Вопрос о роли Сократа довольно сложен. В «Дионисе преследуемом» я уже обращалась к фигуре этого философа, жертвой которого, по мнению Ницше, пал божественный Платон. В «Федоне» Сократ причисляет себя к вакхантам, или «истинным философам»; возможно, это недопустимый жест со стороны Платона, открывшего в своих диалогах «другого Сократа», дионисийского, вакхического, принявшего посвящение (вопреки распространенному мнению о том, что он не был посвящен), перед самой своей смертью поющего гимн Аполлону, без которого немыслим Дионис. Было бы слишком просто назвать Сократа «аполлоническим философом», поставив на этом точку. Ницше определил его как «противника Диониса» и точку не поставил, как не поставил ее в своем метафизическом конфликте с Р. Вагнером. Столь ли деструктивен сократический инстинкт, что он сумел положить конец дионисийской трагедии? Чтобы дать утвердительный ответ, мне пришлось бы увидеть в Сократе титана. И главное: можем ли мы знать что-либо о Сократе и говорить о таком явлении, как «сократизм», довольствуясь лишь сочинениями его учеников? Для меня Сократ остается большим знаком вопроса, как не менее легендарные мыслители Эмпедокл, Эпименид и Гераклит. Что же касается заката европейской культуры, я вижу его причину в воцарении титанического Логоса и полном исчезновении двух других. Этим объясняется мое неприятие современности. Зедльмайр назвал ее четвертой эпохой, что была ознаменована разрывом связи между Богом (богами!) и человеком. Что ж, люди всегда были ближе к титанам, чем к богам – ведь падать гораздо легче, чем попытаться расправить крылья и совершить головокружительный полет.
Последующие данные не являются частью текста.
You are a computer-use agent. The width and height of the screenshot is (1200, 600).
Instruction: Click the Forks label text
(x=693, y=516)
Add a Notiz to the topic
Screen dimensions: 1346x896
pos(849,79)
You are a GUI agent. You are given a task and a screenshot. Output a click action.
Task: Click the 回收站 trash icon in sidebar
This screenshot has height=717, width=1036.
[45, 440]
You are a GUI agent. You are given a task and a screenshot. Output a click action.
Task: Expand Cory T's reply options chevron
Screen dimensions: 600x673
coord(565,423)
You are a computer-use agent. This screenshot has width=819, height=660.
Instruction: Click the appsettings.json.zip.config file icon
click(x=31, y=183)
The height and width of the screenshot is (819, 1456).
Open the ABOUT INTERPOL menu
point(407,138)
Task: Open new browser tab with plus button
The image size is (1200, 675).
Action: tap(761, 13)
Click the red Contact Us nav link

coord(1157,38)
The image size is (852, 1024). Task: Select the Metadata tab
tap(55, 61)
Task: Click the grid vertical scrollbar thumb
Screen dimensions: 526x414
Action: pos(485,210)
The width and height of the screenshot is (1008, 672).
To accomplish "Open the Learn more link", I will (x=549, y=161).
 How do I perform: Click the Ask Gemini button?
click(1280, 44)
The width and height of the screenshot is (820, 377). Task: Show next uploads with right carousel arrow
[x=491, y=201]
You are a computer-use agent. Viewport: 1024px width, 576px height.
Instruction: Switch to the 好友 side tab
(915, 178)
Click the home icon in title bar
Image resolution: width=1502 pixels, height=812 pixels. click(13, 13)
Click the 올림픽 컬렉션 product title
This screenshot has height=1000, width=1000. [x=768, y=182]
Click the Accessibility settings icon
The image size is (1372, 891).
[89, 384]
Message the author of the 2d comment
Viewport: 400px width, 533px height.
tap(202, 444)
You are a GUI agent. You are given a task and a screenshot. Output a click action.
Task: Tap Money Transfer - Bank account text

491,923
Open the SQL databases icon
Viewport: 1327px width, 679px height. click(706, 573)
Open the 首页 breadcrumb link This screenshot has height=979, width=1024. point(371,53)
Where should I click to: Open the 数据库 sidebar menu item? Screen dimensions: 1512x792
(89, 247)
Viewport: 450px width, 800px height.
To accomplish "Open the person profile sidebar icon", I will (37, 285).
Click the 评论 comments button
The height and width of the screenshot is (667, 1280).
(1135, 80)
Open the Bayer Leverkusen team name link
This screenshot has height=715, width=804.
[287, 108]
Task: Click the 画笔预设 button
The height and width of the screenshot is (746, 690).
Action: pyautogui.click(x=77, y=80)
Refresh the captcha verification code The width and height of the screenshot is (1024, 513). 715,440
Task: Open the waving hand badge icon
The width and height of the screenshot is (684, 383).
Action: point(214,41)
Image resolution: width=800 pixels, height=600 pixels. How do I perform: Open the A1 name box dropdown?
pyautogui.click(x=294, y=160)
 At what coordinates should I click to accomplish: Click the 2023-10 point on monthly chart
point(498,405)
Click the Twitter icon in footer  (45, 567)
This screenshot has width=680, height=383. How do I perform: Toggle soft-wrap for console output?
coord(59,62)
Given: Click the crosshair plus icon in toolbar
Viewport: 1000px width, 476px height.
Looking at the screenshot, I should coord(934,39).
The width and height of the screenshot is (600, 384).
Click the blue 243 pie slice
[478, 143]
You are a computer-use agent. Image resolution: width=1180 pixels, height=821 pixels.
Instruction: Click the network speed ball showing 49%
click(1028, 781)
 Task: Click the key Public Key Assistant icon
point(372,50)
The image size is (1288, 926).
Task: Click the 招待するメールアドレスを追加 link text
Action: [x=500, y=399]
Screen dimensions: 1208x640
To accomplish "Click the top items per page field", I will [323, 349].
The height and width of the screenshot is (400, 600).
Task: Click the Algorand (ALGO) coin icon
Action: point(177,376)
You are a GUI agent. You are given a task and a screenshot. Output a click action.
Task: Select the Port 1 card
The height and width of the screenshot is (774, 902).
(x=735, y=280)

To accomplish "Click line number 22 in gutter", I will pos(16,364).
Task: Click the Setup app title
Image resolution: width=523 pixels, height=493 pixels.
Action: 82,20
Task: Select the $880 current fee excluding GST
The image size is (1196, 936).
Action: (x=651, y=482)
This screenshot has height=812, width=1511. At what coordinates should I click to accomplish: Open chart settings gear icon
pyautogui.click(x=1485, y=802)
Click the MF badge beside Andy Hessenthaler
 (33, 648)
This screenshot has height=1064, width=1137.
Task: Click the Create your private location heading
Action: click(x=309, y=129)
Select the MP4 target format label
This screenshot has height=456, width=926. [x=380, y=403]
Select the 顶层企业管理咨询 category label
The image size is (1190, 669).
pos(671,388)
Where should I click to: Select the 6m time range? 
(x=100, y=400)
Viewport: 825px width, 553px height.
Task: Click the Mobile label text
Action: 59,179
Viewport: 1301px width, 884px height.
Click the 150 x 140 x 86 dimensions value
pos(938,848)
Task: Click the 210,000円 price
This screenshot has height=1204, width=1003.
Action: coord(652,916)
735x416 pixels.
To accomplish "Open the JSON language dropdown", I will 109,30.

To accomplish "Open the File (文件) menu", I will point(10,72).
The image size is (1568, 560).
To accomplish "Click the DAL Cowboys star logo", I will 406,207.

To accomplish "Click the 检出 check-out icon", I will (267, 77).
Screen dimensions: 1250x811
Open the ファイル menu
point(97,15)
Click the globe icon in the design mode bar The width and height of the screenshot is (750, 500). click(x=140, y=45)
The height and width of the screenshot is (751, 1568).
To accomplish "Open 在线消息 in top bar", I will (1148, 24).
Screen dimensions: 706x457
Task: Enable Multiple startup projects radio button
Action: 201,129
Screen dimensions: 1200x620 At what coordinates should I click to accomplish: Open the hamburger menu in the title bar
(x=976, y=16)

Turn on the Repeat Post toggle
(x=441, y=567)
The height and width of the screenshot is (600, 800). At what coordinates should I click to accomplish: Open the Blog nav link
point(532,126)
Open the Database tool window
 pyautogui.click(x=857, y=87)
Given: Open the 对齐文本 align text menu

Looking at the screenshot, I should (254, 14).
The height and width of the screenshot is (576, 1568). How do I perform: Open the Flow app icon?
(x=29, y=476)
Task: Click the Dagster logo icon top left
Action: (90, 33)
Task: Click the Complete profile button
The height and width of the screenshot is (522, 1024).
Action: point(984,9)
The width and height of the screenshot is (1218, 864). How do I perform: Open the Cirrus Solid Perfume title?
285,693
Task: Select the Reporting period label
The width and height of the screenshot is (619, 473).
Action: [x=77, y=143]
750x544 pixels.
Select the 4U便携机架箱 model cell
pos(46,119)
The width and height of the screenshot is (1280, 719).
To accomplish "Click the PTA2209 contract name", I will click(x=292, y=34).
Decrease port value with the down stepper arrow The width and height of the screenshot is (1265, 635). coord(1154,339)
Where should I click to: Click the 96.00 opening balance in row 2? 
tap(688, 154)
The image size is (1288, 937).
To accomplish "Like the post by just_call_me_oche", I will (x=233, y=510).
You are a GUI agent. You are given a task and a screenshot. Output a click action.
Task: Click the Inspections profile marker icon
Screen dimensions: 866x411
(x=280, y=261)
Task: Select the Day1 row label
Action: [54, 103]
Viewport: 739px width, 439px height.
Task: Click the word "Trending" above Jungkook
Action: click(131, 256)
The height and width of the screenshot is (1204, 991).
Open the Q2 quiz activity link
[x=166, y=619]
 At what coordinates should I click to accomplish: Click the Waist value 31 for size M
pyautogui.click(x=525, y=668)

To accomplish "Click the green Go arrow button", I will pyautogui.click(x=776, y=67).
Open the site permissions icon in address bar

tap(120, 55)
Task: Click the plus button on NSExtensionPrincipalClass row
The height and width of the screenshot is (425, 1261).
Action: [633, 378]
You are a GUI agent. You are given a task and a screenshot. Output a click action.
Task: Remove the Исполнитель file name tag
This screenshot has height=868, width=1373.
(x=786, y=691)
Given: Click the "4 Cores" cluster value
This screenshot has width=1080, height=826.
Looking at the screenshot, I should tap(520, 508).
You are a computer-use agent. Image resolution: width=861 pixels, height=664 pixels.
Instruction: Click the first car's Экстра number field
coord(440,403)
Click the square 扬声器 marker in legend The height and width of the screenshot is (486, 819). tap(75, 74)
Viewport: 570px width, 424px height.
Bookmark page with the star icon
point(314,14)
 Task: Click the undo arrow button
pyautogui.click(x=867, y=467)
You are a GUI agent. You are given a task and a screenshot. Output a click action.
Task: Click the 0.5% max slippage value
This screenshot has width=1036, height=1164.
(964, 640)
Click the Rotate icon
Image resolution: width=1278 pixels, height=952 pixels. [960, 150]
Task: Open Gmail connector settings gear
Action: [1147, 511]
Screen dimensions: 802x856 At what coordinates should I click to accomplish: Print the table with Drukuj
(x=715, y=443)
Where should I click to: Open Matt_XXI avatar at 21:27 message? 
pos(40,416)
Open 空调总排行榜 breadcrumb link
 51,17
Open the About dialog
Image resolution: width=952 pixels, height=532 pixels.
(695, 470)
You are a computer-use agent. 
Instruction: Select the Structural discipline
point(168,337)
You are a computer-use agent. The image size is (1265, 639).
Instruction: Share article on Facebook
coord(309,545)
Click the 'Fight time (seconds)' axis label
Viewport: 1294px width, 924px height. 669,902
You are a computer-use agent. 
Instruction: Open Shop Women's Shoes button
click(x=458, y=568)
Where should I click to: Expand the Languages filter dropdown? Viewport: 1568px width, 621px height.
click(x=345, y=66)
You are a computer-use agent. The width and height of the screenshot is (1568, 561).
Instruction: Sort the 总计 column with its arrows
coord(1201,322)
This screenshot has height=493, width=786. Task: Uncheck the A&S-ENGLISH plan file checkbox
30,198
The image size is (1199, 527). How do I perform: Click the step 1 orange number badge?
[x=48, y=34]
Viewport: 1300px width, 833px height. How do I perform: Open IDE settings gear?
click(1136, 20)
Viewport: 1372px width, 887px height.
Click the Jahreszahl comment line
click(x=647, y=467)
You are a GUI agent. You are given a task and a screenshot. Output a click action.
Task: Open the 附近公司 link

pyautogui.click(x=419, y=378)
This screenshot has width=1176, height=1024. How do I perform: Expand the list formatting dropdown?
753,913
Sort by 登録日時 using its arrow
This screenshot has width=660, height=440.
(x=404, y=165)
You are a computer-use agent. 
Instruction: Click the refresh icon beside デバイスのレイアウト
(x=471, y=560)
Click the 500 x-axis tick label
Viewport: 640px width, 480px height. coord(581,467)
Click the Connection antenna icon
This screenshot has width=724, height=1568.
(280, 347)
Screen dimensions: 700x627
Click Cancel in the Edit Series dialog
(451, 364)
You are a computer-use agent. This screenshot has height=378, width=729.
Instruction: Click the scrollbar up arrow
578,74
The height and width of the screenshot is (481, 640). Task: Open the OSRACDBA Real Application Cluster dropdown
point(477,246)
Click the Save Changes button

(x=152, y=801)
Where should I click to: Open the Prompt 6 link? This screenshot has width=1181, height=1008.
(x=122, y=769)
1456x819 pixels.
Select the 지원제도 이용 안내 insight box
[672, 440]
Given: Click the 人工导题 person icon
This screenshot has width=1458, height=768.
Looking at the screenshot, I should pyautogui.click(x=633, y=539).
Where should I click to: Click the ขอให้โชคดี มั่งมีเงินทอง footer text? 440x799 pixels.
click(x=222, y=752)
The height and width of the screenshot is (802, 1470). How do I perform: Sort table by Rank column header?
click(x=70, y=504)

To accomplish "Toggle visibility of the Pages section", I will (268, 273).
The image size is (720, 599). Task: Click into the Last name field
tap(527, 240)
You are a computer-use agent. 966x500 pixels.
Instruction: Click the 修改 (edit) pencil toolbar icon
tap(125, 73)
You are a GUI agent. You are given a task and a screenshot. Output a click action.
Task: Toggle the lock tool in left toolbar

Д.У.: Итак, обозначим несколько моментов. Во-первых, тернарная оппозиция Дугина отличается от бинарной оппозиции Ницше, поскольку включает некий третий элемент (пока мы выяснили, что этот элемент не связан с пресловутым Сократом). Во-вторых, заимствуемая у Ницше оппозиция Аполлона и Диониса является, в некотором смысле, второстепенной по отношению к более фундаментальной оппозиции Божественное и Титаническое. Соответственно, если немного абстрагироваться, то в целом конструкцию А.Дугина можно обозначить не как триадическую модель, а как комбинацию из двух иерархически связанных бинарных оппозиции. В основе следует противопоставление Титанического и Божественного, тогда как последний элемент, в свою очередь, подразделяется на Аполлоническое и Дионисийское. Таким образом, А.Дугин оперирует все-таки несколько другой моделью, нежели Ф.Ницше, хотя интертекстуально она может обнаруживать по отношению к ней преемственность и внешнее сходство. О каком третьем начале в таком случае идет речь? Что это за загадочный Титанический Логос, который не имеет ничего общего с Сократом и ошибочное смешение которого с дионисийским началом приводит к «демонизации» последнего?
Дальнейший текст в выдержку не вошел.